I don't have any control over the codes that are on the lab req. It's in a remote clinic and I don't even get the billing paperwork until 2 weeks after the fact.

On that note, if the lab draw is for hyperlipidemia, why would I code for high risk meds. I don't know whether or not the patient is on meds, as it was not stated. I've never heard of coding for medication use for a lab draw unless it was insulin, lithium, anti-coagulation therapy, or something that was explicitly stated. What references do you have to show me that I need to be coding for the V58 codes? It seems that if the reason for the lab draw is to check the levels of the medication or the effects of the drug, that it would be logical, but it doesn't seem right to bill a V58 code everytime there is a lab draw and the condition that is being looked at is given as the diagnosis.

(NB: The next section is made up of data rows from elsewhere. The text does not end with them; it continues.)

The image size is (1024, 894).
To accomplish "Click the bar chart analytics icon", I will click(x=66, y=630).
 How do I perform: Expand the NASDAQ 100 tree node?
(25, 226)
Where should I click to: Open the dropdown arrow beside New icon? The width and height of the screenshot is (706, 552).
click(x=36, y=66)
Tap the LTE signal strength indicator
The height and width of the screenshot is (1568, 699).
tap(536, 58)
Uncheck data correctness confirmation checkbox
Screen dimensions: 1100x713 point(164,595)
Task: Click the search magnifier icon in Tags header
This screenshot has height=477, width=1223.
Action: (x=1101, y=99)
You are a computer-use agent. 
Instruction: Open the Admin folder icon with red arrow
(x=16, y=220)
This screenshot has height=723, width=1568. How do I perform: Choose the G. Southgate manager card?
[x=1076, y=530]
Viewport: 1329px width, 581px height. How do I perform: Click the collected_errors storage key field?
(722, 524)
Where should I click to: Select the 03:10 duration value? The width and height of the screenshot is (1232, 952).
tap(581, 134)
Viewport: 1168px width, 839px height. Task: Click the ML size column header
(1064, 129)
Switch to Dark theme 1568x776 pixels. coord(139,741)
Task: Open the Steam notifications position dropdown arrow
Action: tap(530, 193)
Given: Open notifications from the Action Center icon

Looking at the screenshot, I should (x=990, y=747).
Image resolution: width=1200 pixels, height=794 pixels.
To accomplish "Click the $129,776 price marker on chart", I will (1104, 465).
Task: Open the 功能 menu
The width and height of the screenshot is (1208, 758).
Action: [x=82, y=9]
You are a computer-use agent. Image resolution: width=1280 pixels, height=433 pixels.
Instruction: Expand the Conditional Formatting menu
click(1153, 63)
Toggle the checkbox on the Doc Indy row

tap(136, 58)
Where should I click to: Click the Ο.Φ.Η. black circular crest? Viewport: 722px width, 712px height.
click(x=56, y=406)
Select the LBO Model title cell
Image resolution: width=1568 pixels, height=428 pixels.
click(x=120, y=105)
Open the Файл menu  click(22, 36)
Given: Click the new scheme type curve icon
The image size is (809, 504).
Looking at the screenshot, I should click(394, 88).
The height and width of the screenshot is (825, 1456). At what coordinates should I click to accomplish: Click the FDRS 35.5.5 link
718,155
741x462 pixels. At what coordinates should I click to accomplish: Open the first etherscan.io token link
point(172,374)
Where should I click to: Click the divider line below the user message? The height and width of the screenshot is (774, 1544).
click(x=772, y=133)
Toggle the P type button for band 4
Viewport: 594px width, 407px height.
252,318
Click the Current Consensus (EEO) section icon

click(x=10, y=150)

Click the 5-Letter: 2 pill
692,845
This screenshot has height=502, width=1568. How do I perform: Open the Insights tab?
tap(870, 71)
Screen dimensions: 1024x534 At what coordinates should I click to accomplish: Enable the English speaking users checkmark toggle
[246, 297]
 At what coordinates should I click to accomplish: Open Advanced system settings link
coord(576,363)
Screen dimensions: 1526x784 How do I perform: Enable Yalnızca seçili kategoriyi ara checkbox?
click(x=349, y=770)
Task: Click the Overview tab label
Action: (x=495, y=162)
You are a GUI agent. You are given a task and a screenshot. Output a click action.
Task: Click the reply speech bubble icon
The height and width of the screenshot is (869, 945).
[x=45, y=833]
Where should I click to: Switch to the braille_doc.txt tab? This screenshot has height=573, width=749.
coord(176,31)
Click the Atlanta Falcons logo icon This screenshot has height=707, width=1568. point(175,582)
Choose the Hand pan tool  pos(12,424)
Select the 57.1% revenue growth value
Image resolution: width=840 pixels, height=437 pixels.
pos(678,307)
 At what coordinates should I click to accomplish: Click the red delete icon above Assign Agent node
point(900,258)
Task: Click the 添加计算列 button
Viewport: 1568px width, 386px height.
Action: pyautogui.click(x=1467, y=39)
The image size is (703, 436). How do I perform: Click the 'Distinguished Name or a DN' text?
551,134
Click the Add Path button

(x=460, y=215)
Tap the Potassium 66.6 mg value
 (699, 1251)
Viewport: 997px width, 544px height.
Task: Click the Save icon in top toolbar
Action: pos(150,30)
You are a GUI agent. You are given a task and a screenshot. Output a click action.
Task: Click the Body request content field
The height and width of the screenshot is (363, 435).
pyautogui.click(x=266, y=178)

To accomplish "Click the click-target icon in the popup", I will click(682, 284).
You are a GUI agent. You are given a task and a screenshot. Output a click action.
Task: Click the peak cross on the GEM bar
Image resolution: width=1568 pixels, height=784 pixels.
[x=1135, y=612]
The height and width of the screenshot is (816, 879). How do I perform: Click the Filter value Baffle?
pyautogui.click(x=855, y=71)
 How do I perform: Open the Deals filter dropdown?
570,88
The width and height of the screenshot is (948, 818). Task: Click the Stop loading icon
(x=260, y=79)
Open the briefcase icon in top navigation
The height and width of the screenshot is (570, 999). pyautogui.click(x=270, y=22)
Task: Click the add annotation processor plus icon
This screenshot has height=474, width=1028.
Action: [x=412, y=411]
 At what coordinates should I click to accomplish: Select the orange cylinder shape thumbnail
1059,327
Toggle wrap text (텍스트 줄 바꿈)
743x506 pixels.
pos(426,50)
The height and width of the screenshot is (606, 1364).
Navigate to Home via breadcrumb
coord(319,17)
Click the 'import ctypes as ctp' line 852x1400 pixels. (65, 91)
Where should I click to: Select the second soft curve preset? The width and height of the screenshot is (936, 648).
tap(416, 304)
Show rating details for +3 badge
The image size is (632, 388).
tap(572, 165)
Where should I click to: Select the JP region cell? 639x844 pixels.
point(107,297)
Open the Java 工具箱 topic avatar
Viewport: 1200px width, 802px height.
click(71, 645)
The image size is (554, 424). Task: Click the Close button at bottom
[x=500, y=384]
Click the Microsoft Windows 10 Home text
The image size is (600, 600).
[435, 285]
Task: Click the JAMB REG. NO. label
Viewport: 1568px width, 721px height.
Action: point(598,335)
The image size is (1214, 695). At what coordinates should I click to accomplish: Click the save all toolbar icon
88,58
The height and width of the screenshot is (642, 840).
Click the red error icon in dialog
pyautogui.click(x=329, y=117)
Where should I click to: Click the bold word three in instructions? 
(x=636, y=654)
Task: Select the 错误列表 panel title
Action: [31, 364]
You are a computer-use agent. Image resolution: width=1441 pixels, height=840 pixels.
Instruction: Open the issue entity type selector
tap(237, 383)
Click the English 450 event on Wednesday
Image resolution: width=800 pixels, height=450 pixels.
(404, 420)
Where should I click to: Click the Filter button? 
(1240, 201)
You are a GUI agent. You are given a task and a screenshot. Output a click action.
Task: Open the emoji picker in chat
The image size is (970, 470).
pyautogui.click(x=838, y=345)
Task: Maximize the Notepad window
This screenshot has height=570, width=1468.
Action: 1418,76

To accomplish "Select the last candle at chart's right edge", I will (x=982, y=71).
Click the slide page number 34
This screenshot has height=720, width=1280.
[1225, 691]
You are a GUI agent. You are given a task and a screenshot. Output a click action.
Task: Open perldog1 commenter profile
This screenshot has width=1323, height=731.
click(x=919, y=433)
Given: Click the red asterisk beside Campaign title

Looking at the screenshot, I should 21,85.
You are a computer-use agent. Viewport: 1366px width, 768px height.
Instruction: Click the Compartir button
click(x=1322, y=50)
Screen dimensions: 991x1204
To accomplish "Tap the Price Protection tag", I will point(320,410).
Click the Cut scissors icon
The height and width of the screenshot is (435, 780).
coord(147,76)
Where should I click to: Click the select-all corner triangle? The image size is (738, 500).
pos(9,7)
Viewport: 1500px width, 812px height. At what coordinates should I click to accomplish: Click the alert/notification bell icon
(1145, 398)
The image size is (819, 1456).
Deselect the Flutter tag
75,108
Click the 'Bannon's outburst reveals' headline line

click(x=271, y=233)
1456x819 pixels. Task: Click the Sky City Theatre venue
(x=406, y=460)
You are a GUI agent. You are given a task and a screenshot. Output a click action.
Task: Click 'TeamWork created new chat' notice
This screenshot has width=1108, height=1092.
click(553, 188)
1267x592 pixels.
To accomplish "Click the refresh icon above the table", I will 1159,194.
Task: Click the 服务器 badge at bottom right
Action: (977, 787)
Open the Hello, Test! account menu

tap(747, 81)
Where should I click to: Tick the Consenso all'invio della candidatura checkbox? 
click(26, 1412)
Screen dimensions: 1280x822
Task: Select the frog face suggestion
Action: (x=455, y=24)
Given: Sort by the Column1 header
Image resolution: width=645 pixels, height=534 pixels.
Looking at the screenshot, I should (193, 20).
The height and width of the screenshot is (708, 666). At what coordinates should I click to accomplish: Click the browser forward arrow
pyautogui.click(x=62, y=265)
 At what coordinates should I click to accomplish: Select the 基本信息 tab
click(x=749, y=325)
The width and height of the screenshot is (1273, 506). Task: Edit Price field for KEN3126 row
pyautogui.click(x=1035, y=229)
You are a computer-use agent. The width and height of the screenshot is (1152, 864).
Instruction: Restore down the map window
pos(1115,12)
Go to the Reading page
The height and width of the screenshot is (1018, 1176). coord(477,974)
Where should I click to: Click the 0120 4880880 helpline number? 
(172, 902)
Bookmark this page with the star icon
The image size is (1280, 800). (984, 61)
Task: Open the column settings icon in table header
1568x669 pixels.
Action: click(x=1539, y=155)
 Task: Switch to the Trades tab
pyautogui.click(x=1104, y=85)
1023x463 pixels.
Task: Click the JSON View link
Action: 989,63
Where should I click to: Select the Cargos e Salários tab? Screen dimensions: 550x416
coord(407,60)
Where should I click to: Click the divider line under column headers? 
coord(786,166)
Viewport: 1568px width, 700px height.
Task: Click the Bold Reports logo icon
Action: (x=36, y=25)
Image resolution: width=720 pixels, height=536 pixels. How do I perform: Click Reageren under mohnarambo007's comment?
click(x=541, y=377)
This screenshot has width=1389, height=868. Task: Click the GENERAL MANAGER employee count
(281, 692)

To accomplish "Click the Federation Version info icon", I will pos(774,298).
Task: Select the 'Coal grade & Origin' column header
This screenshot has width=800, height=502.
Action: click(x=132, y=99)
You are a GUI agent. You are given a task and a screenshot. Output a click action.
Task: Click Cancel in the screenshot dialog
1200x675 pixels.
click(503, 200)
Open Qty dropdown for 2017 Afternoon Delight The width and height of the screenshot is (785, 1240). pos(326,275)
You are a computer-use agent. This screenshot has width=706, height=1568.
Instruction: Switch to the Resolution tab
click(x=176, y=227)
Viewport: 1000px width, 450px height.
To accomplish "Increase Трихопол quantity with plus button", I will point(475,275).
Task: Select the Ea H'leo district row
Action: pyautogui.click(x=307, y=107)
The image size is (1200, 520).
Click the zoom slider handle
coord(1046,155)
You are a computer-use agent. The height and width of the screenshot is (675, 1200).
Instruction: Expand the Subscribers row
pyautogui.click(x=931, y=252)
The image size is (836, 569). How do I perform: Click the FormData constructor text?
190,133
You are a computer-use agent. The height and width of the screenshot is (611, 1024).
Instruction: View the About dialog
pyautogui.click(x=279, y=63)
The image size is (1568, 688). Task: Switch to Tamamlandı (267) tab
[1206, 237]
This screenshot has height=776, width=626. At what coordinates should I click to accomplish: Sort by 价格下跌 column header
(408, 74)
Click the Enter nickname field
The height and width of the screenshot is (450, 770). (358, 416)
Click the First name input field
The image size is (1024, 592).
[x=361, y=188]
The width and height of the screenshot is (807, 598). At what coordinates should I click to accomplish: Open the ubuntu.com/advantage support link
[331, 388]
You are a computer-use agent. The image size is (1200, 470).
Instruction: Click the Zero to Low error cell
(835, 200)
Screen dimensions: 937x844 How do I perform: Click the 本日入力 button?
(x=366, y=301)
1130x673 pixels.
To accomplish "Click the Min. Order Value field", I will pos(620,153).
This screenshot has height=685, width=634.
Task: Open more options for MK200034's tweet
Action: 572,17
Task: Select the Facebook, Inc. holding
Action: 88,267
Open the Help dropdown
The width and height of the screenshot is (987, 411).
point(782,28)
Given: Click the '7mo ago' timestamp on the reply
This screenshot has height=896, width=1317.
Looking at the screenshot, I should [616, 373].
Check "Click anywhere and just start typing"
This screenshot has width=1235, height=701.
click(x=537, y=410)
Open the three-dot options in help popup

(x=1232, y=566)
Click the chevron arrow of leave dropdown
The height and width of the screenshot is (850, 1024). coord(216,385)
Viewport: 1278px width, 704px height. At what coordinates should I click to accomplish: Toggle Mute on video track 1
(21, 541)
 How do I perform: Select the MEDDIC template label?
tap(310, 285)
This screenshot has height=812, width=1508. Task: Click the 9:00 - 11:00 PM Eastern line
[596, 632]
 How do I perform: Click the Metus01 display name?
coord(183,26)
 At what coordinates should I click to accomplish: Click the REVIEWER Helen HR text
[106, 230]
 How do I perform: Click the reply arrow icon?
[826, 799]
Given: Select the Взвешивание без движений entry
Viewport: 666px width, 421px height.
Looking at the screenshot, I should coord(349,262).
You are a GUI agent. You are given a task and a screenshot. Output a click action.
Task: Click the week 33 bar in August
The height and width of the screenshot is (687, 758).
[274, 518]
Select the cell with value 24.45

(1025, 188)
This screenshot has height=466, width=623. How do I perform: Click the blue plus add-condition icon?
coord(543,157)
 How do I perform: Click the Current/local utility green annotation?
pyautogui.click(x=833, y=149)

I haven't seen any guidance like that before and I've done this for 10 years full-time, so you're opening my eyes to something I've never thought of.
 
It just depends on the reason for the lab draw but if a patient in on meds for hyperlipidemia then the lab test is to make sure the drug is being effective while not adversly affecting other organs, cholesterol meds can adversly affect the liver and must be monitored for this there fore it is a high risk med. If it is screening for hyperlipidemia the we need to use a screening code, many people shy away from using V codes at all and will use the code for what they are screening for when the patient may not have the disease, it is so important to know this as the patient can have issues down the road related to how we code their record. Rarely are drugs tests performed to check a disease we know they have, mainly we are checking the medication levels for therapeutic value. Coding Clinics have covered this in numerous issues, one of the more recent was doing a bone density study for patients receiving phosamax and this too is to be coded with the V58.83 with the V58.69.
Just something for you to watch for.